The study met its primary and secondary endpoints, showing oral fenebrutinib significantly reduced magnetic resonance imaging (MRI) markers of MS disease activity in the brain compared to placebo. Additionally, pre-clinical data have shown fenebrutinib to be potent and highly selective, and it is the only reversible inhibitor currently in Phase III trials for MS.

“I am encouraged by this clinical data for fenebrutinib, which is important news for people living with MS,” said Levi Garraway, M.D., Ph.D., Roche’s Chief Medical Officer and Head of Global Product Development. “Fenebrutinib’s mechanism of action which can inhibit both B cells and microglia, has the potential to both reduce MS disease activity, such as relapses, and also impact disease progression.’’

Fenebrutinib significantly reduced the total number of new gadolinium-enhancing T1 brain lesions compared to placebo, the primary endpoint of the trial (p=0.0022). Additionally, fenebrutinib significantly reduced the total number of new or enlarging T2 brain lesions compared to placebo, a secondary endpoint. Furthermore, a higher proportion of patients treated with fenebrutinib were free from any new gadolinium-enhancing T1 brain lesions and new or enlarging T2-weighted brain lesions compared to placebo. T1 lesions, as measured by MRI, are a marker of active inflammation and T2 lesions represent the amount of disease burden or lesion load.
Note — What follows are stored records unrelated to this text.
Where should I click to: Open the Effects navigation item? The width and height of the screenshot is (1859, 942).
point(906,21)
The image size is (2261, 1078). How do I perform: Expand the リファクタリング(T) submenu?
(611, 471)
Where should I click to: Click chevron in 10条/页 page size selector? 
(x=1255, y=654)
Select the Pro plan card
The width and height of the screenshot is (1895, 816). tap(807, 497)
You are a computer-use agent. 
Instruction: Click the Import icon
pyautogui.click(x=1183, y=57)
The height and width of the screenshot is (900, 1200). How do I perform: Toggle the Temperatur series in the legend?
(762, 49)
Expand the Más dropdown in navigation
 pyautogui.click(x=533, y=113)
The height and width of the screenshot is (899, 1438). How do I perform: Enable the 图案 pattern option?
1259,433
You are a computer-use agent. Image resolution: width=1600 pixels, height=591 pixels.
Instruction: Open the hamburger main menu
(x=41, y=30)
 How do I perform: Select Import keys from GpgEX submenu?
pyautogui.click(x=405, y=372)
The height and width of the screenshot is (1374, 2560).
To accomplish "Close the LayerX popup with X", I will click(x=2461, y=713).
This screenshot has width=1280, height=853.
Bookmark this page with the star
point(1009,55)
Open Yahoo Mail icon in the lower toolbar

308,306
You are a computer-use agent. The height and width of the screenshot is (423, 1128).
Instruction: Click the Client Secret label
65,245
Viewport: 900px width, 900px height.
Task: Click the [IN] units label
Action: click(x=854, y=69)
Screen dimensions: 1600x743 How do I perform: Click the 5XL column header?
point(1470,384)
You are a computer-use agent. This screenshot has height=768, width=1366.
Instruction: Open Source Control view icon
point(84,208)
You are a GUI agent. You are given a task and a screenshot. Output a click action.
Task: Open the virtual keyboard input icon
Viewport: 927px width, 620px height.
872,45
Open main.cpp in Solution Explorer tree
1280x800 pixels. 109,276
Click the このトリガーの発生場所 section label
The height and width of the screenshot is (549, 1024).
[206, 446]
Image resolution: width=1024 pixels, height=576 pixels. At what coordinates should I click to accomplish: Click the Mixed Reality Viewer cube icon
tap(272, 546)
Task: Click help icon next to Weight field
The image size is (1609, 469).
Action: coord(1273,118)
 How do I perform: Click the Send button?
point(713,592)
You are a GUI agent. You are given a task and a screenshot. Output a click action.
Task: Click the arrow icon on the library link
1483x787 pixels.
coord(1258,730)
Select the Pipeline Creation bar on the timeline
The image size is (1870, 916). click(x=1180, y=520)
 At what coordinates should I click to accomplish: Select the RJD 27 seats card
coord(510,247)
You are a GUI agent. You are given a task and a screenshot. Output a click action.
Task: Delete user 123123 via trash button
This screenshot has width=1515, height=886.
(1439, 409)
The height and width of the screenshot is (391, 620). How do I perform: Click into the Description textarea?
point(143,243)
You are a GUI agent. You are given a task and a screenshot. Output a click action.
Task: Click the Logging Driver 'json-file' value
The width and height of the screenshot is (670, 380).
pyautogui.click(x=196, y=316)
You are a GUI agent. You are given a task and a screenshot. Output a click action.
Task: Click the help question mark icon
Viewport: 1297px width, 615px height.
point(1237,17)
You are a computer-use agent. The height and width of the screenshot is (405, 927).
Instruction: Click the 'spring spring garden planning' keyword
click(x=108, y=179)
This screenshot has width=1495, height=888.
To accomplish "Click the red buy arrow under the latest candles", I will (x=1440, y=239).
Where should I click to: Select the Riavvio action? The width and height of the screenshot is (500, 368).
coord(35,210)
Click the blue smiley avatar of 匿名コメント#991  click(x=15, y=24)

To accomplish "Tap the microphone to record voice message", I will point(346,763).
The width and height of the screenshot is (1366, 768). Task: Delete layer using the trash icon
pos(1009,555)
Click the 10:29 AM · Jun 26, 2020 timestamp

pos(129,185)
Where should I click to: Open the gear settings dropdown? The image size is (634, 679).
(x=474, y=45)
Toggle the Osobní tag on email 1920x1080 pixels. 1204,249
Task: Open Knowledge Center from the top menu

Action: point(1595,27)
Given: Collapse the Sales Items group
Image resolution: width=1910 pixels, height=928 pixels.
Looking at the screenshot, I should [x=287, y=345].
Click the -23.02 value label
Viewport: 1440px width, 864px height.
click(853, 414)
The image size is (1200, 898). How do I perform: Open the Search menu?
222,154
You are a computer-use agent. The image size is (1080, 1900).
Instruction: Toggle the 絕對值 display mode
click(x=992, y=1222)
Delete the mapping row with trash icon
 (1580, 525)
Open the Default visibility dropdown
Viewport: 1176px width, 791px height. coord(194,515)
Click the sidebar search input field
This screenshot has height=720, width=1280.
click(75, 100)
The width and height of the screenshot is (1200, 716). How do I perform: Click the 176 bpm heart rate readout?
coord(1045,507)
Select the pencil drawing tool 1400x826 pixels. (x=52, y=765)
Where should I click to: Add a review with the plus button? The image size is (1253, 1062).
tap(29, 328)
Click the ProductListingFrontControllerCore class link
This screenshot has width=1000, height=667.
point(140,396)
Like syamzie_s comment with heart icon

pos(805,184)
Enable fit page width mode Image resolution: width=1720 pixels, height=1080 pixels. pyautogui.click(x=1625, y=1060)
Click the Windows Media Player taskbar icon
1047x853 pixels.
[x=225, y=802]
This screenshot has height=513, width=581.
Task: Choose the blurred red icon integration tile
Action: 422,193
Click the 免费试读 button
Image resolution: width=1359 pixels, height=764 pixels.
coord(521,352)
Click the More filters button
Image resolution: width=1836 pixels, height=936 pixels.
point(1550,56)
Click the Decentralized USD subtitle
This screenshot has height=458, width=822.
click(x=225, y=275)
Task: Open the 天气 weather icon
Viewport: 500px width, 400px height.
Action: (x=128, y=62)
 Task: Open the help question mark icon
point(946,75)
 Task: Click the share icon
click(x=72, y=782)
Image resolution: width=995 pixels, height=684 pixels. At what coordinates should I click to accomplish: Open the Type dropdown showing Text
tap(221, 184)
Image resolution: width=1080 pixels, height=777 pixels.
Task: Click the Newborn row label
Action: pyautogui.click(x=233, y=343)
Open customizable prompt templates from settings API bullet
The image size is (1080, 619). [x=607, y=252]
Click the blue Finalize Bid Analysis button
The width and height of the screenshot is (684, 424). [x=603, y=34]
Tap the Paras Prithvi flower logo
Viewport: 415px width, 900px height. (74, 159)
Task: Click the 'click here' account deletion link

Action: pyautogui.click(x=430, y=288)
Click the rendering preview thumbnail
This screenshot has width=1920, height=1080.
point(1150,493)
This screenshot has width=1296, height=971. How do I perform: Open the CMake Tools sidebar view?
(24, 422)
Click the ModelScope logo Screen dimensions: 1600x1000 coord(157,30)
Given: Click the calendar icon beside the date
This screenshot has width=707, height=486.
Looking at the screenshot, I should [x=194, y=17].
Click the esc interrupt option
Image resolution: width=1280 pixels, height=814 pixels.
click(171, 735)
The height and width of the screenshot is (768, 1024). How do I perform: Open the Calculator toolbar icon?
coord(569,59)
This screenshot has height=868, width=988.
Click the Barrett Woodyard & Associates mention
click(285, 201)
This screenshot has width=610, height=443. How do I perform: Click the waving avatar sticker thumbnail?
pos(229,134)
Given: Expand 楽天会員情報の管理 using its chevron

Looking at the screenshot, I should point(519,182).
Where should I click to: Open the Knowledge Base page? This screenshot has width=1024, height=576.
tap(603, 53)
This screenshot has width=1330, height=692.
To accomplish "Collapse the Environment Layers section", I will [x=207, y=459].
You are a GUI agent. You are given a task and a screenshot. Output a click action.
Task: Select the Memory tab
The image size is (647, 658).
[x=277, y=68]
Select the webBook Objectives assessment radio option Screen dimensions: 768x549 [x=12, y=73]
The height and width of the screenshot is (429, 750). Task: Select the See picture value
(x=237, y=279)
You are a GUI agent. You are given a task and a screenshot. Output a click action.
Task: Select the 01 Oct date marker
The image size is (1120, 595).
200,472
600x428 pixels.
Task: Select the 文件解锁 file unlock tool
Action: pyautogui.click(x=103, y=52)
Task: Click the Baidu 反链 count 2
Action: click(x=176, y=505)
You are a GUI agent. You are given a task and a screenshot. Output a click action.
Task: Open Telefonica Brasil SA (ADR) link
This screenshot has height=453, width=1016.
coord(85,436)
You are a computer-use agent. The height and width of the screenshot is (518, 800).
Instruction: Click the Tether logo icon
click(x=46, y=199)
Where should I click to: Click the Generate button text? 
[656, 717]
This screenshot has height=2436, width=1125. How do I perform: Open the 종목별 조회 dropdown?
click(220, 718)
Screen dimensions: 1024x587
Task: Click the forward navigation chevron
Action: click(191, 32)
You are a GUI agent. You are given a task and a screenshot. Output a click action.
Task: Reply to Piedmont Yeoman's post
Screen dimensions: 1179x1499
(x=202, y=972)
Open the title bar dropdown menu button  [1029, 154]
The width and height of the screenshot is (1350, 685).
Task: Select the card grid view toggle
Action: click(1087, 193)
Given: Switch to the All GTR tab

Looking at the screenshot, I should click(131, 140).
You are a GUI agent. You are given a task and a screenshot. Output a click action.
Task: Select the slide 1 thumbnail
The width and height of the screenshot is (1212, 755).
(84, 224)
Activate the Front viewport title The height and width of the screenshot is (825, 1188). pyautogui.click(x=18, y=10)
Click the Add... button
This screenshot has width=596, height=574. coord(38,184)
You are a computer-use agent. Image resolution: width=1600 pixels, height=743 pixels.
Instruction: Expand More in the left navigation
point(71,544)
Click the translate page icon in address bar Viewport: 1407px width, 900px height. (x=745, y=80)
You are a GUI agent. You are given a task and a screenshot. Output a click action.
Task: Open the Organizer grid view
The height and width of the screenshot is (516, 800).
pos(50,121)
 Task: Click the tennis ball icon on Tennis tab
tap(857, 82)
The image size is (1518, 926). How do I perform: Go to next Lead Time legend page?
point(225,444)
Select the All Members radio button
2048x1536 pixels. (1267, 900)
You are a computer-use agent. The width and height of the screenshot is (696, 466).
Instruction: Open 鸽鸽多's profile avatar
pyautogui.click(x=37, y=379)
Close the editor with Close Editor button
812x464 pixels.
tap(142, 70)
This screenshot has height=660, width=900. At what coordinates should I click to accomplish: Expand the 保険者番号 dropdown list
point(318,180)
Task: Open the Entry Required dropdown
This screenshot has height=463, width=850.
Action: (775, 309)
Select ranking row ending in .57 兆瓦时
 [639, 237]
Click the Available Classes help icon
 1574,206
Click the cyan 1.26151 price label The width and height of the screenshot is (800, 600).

The safety profile of fenebrutinib was consistent with previous and ongoing fenebrutinib clinical trials across more than 2,400 people to date. There were no new safety concerns identified in the FENopta study.

About the FENopta study : The FENopta study is a global Phase II, randomised, double-blind, placebo-controlled 12-week study to investigate the efficacy, safety and pharmacokinetics of fenebrutinib in 109 adults aged 18-55 years with RMS. The primary endpoint is the total number of new gadolinium-enhancing T1 lesions as measured by MRI scans of the brain at 4, 8 and 12 weeks. Secondary endpoints include the number of new or enlarging T2-weighted lesions as measured by MRI scans of the brain at 4, 8 and 12 weeks, and the proportion of patients free from any new gadolinium-enhancing T1 lesions and new or enlarging T2-weighted lesions as measured by MRI scans of the brain at 4, 8 and 12 weeks. The goal of the FENopta study is to characterise the effect of fenebrutinib on MRI and soluble biomarkers of disease activity and progression, and it includes an optional sub-study to measure cerebrospinal fluid biomarkers of neuronal injury. Patients who complete the double-blind period are eligible for an open-label extension study.

The Phase III fenebrutinib clinical trial programme in RMS and primary progressive MS (PPMS) is ongoing.